I don't understand why some trailers have a lot of rust and other's don't. I gave mine (2003) a looking over and there is virtually no rust underneath, just a few tiny spots here and there which I would expect. I wonder if there was a change in suppliers or something along the line.

Mike


----------



## 1stTimeAround (Sep 22, 2004)

Something that you should all know, at least those with AL-KO, springs, is that are warranteed for 2 years by AL-KO. AL-KO actually ended up paying half of the bill on my replacement springs, I guess because of the warranty they offer.

I would inspect and take it to the dealer as much as is needed. My springs and U-Bolts were covered in rust, particularly the U-Bolts. Fortunately, when the springs were just replaced they not only replaced the springs but also installed brand new hardware.

The new springs are also rated at 2250 pounds and are made of 360 gauge steel. The old springs were rated at 1650 pounds and made of 323 gauge steel.
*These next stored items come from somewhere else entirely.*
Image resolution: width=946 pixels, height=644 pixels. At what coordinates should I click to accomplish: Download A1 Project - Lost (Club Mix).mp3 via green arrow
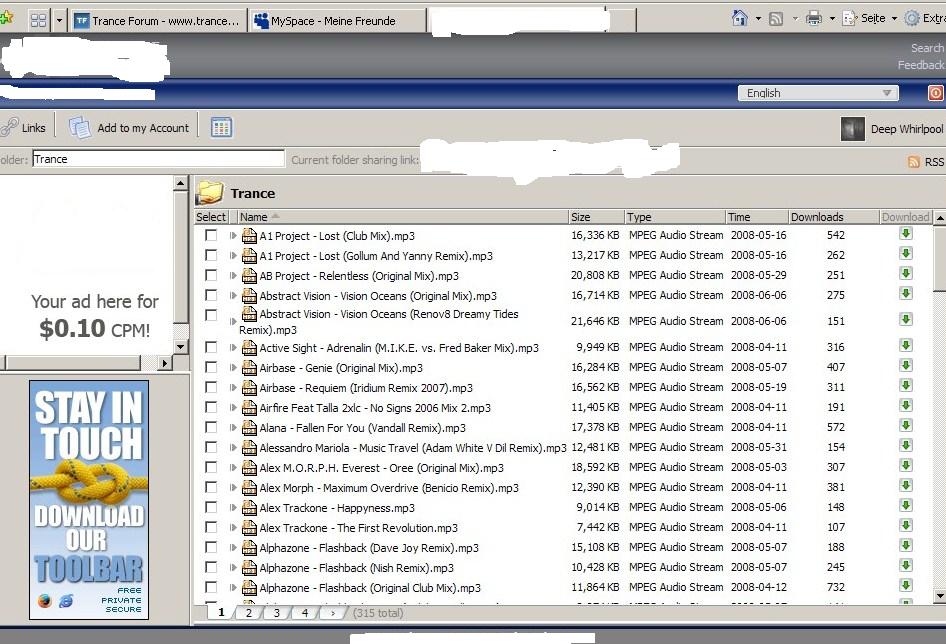point(906,234)
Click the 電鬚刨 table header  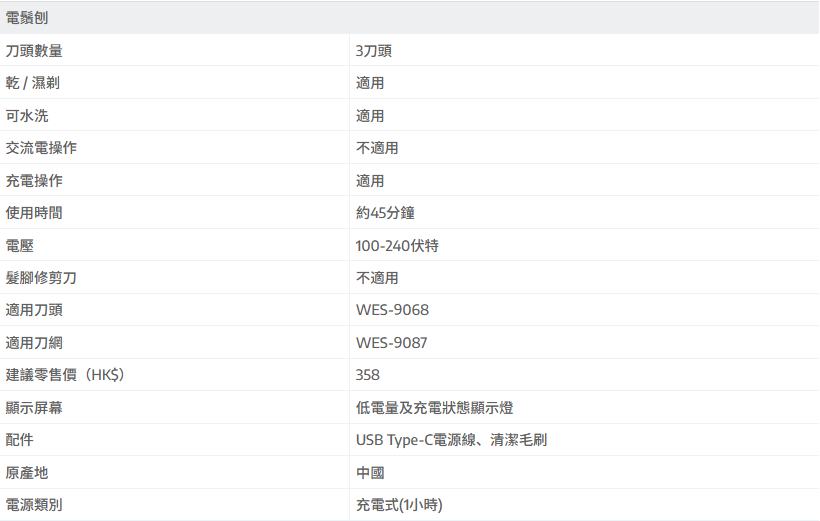point(27,18)
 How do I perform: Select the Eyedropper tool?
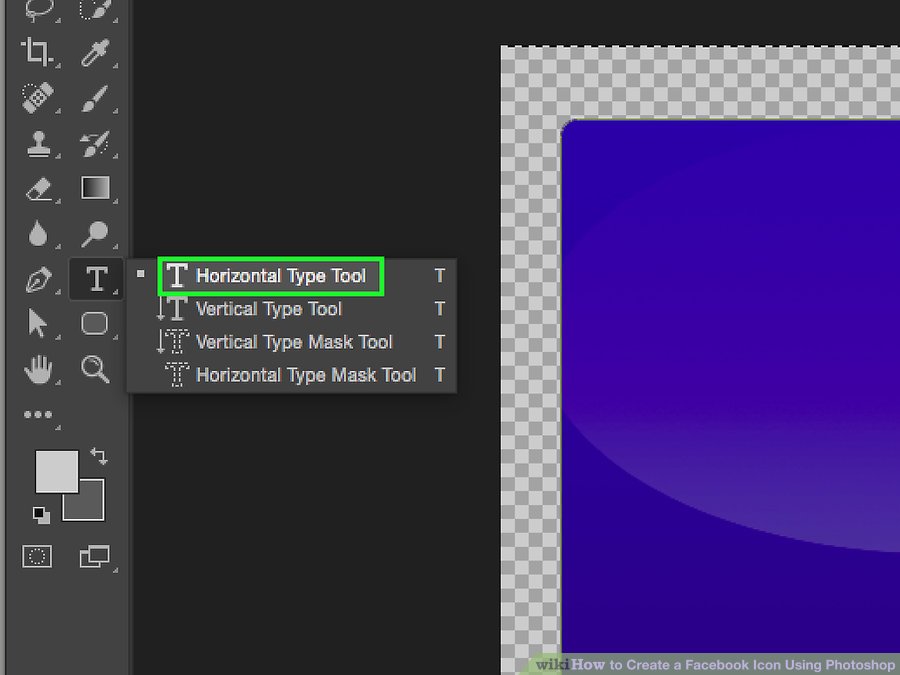(x=95, y=51)
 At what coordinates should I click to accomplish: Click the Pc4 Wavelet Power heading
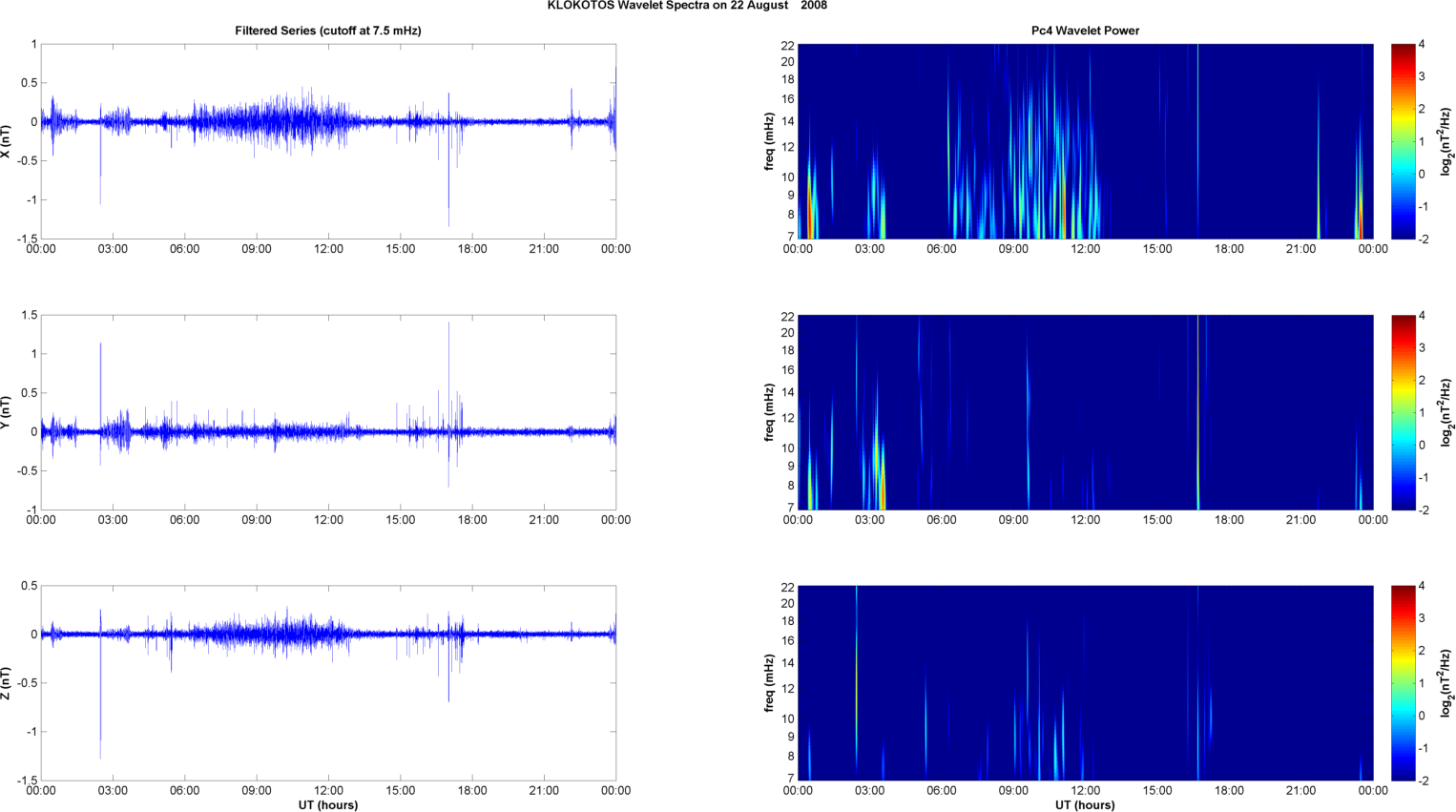pos(1085,31)
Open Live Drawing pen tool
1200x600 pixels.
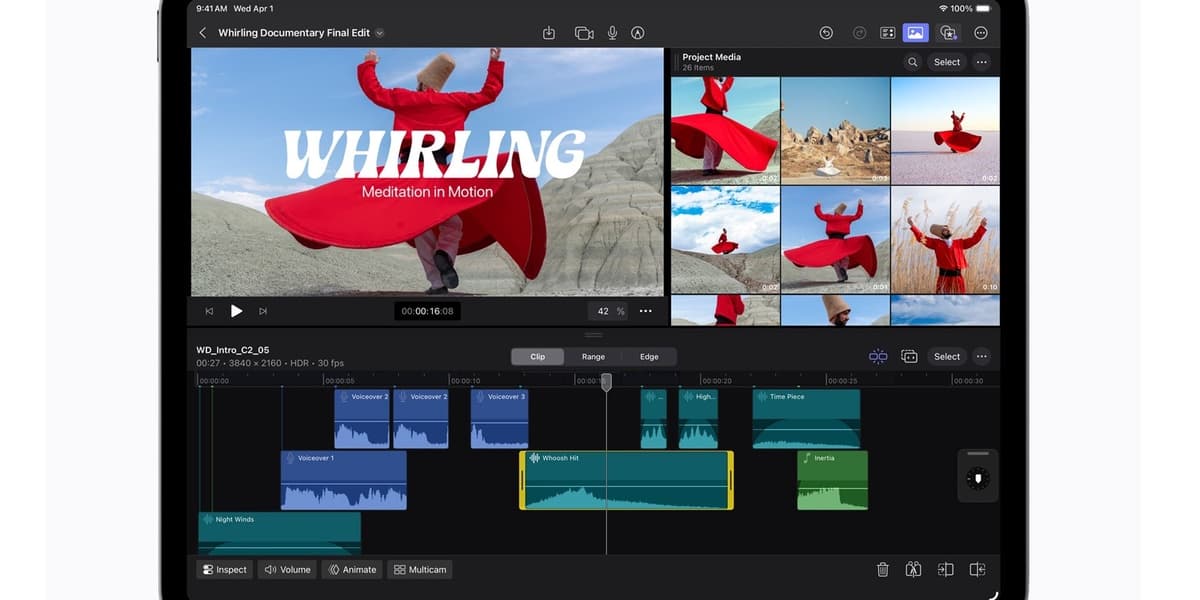point(637,33)
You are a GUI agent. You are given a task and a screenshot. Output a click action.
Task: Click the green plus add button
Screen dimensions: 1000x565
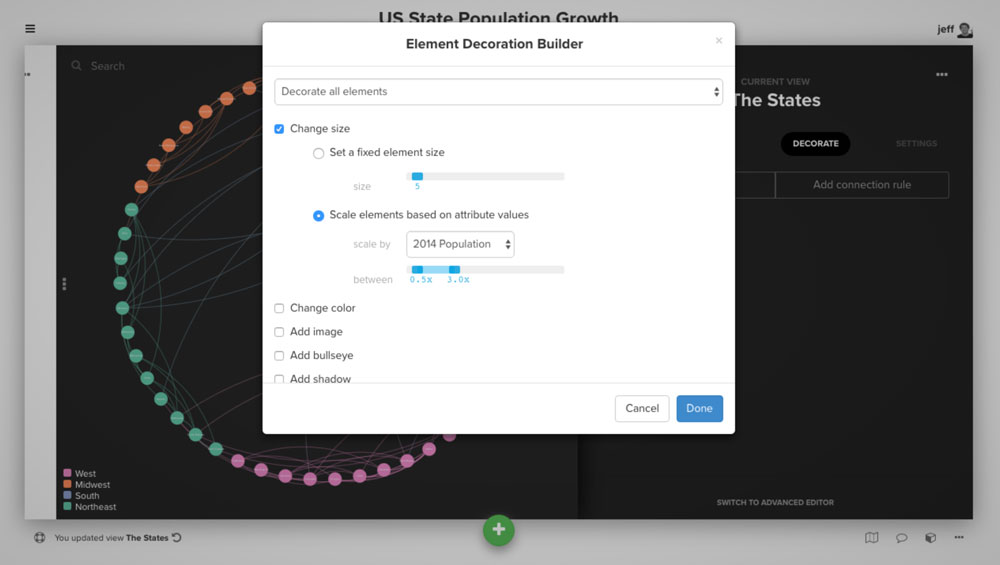498,529
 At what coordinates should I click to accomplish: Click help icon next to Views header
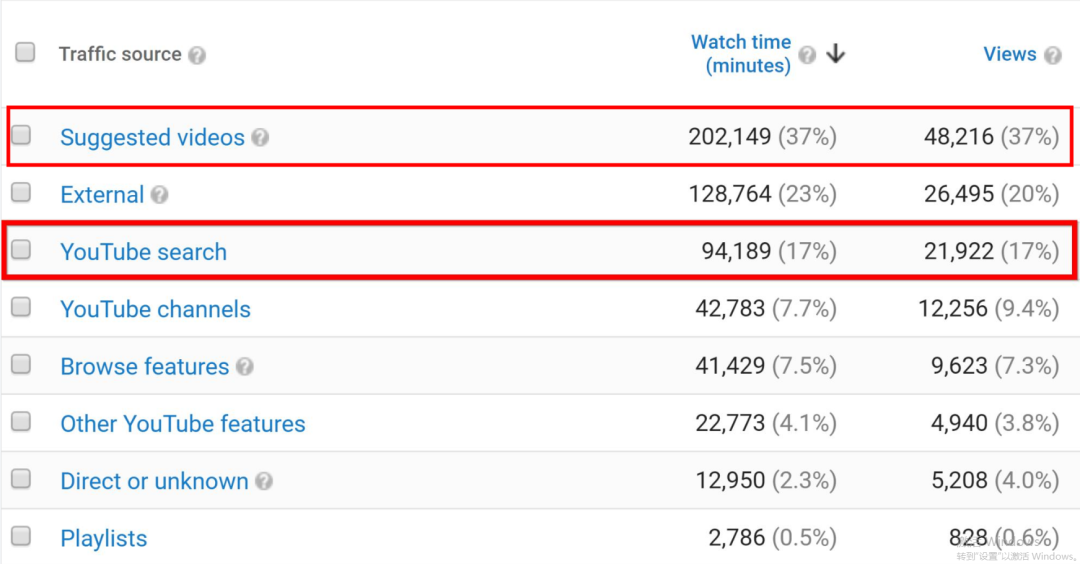1052,55
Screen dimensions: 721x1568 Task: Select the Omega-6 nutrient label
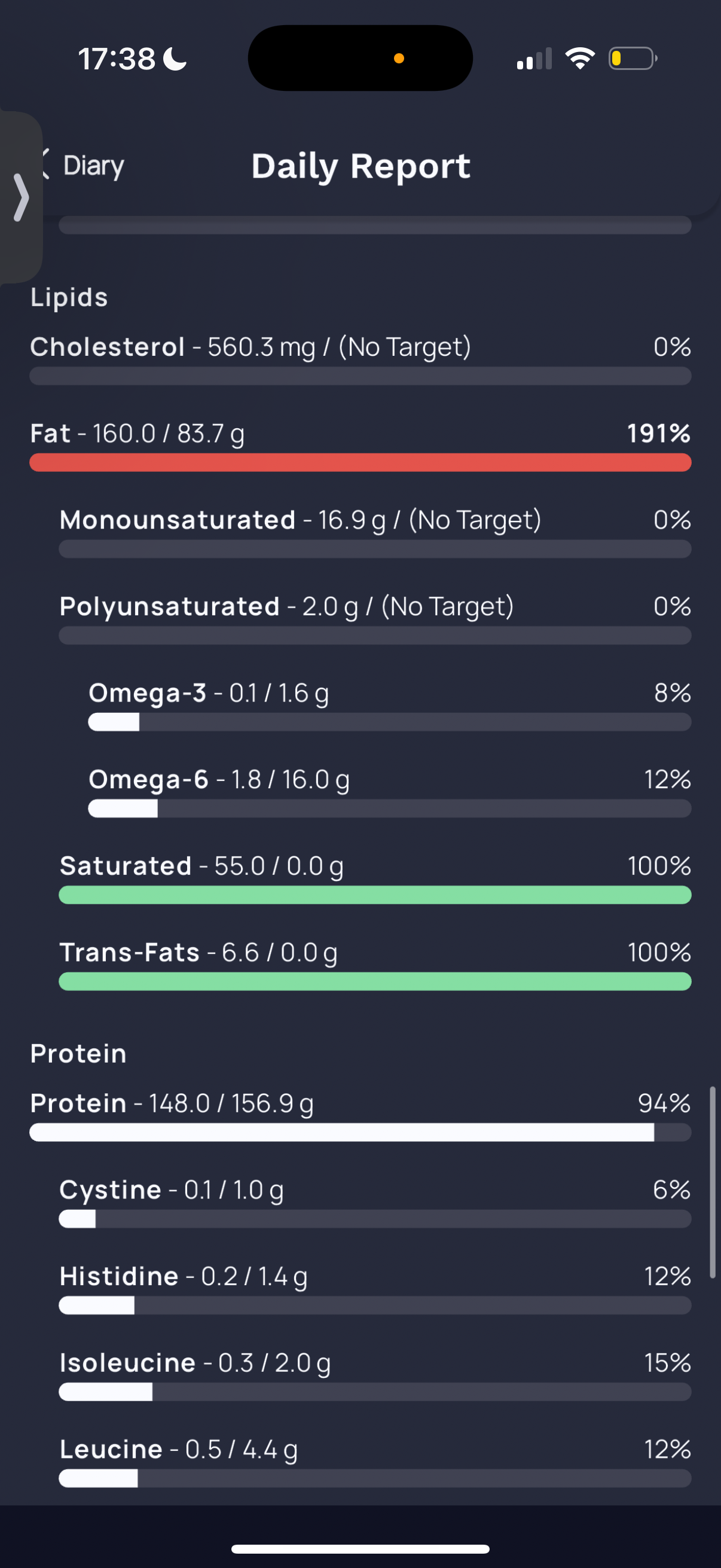coord(148,779)
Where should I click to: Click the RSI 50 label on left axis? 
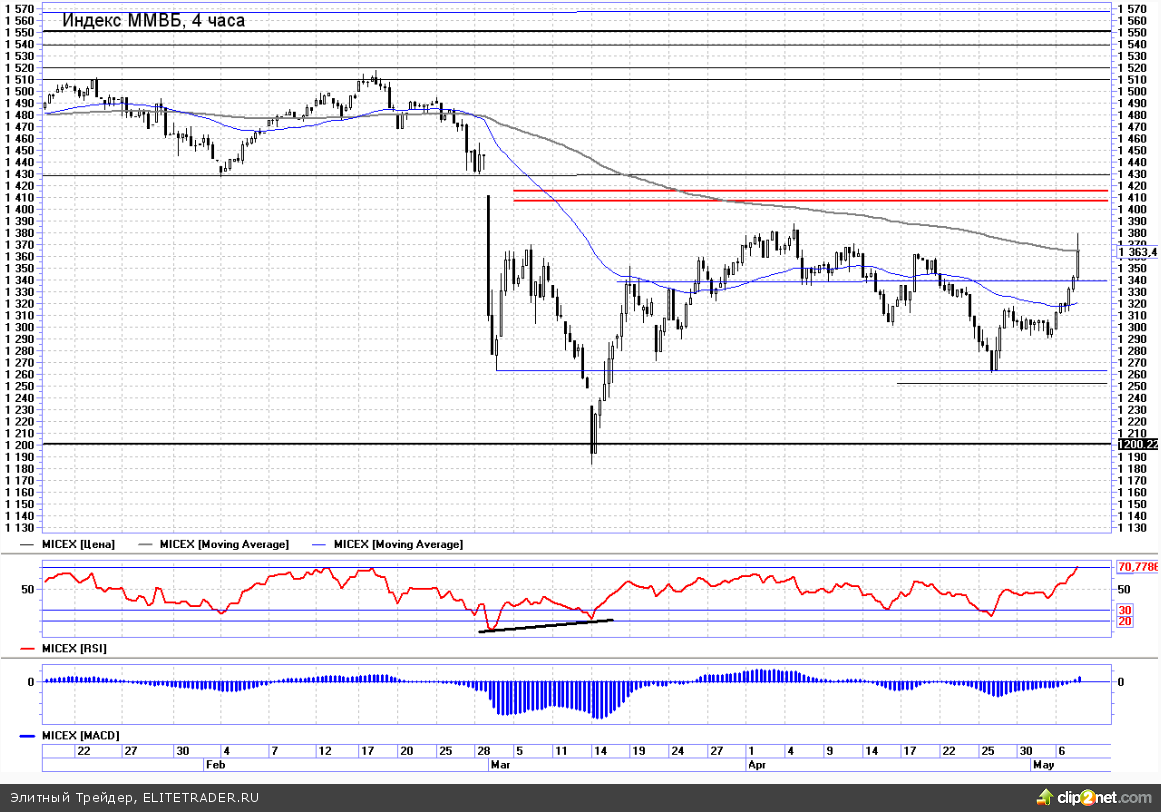[27, 590]
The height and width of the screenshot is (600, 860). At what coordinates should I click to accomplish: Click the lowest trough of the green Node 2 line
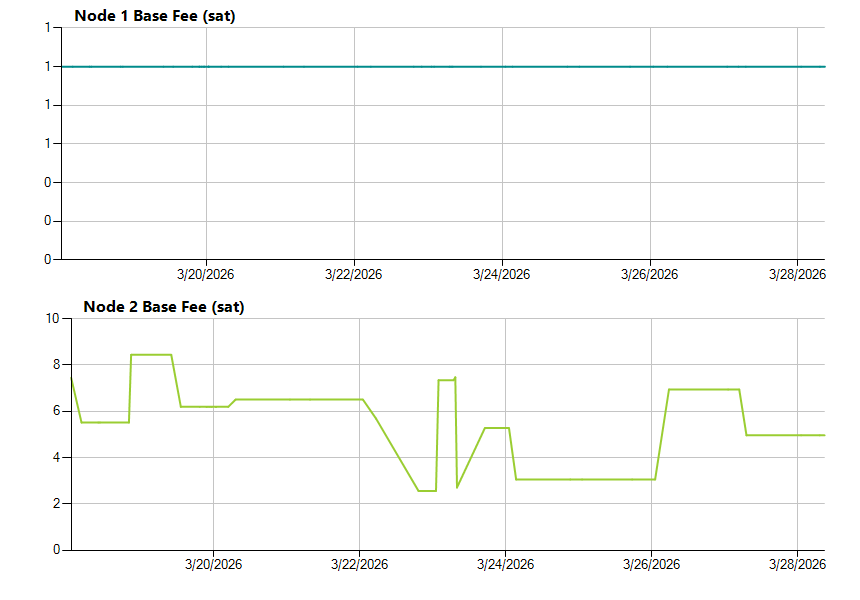point(427,490)
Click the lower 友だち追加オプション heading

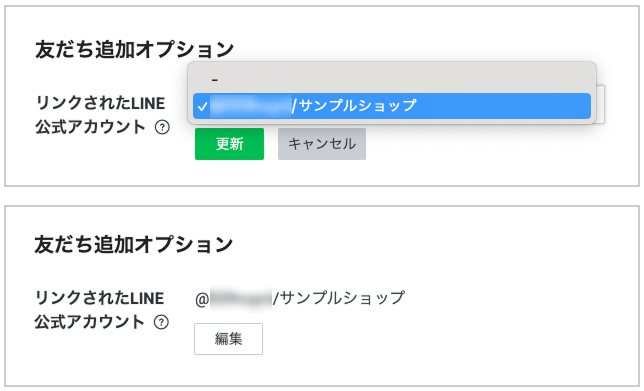pyautogui.click(x=133, y=245)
So, with the replacement springs I picked up another 2400 pounds of support and a much stronger steel in the spring.

Jason


----------



## cookie9933 (Feb 26, 2005)

Good going action I'm sure you will feel saver with higher rated springs.
Jan


----------



## Katrina (Dec 16, 2004)

gotta remember that most of your camping is on the beach which equals rust.
maybe think about hosing down the under side after the beach trips.


----------



## tdvffjohn (Mar 10, 2005)

His unit was less than a year old, nothing rusts that fast. A good pothole might have started the one leaf to break and then downhill from there. I am glad it was fixed and covered. Back to the beach Jason.

John


----------



## Katrina (Dec 16, 2004)

tdvffjohn said:


> His unit was less than a year old, nothing rusts that fast. A good pothole might have started the one leaf to break and then downhill from there. I am glad it was fixed and covered. Back to the beach Jason.
> 
> John
> [snapback]52654[/snapback]​


John, I was not saying that the rust caused the broken spring. I think that was just a defect. I was just saying that the beach camping will speed up the surface rust on things and he may need to wash an prolly repaint a little more often than others.


----------



## pierre (Sep 3, 2003)

Can somebody tell me that on the 25 rss from 2004 or 2005 is there a 3 or 4 blade on the leaf spring ? 
my one a 2003 have 3
Thank's


----------



## aplvlykat (Jan 25, 2004)

Pierre, My 2004 25rss has 3 springs and the silver tag on the axel states that they are rated for 2750 pounds. I am guessing but I think that means 1425 per side or tire depending on how you look at it but in any case it still adds up to 5500 pounds total. Hope this is the info you are looking for, Kirk.


----------